Development of Validation Matrix of Fuel Assembly Thermal-Hydraulics Sub-channel Analysis Code for Sodium-Cooled Fast Reactors
摘要
In Japan Atomic Energy Agency, an in-house subchannel analysis code called ASFRE have been developed to evaluate fuel assembly (FA) thermal-hydraulics in sodium-cooled fast reactors (SFRs). In the FA, the hexagonal wrapper tube is equipped with fuel rods which is spirally wound by wire-spacer to maintain the sodium coolant flow area between the fuel rods and to promote the mixing of coolant and enhance the heat transfer. For the safety design of FA, use of high-reliability numerical analysis codes is required to evaluate the thermal-hydraulics in the FA. In the past, validation studies to confirm applicability to thermal-hydraulics analysis in FAs have been performed by using measured data in water and sodium experiments.

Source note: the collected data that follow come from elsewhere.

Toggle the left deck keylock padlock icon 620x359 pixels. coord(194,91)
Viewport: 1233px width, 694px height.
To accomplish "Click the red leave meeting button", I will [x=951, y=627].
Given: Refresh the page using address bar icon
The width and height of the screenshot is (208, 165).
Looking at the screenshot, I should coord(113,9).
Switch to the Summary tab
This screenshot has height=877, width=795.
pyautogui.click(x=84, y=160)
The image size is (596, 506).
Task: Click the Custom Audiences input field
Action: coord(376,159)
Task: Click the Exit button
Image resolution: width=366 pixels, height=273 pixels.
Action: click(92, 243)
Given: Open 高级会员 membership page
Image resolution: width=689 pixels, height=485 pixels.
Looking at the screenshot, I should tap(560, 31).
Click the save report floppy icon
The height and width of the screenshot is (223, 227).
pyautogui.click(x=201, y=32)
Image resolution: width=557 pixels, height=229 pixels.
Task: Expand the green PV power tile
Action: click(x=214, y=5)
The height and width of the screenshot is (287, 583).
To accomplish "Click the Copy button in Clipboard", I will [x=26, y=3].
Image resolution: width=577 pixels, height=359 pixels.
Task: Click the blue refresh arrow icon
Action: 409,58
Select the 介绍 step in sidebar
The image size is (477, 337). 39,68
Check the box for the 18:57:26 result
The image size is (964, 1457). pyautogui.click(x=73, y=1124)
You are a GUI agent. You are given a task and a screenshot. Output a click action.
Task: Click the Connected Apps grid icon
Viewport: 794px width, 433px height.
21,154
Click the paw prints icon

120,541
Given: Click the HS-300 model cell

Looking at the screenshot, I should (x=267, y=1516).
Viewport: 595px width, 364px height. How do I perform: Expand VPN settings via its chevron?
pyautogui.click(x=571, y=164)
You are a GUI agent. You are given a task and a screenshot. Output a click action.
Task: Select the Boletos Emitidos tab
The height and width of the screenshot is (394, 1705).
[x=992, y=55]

In this study, essential models in the codes to solve the important phenomena in the FA and necessary experiments for validation were listed systematically in order to assess the reliability of the codes, through developing an importance ranking table for the phenomena and a validation matrix according to the guide-line for the verification and validation (V&V). The ranking table was developed to decide the priority for validation. In addition, a validation matrix of experimental data and numerical models in the codes for the high priority phenomena in the ranking table were developed to confirm the sufficiency of the validation process. In future works, the validation study on large scale FA will be conducted for reliability improvement, and the codes will be validated with uncertainty quantification, by using this validation matrix.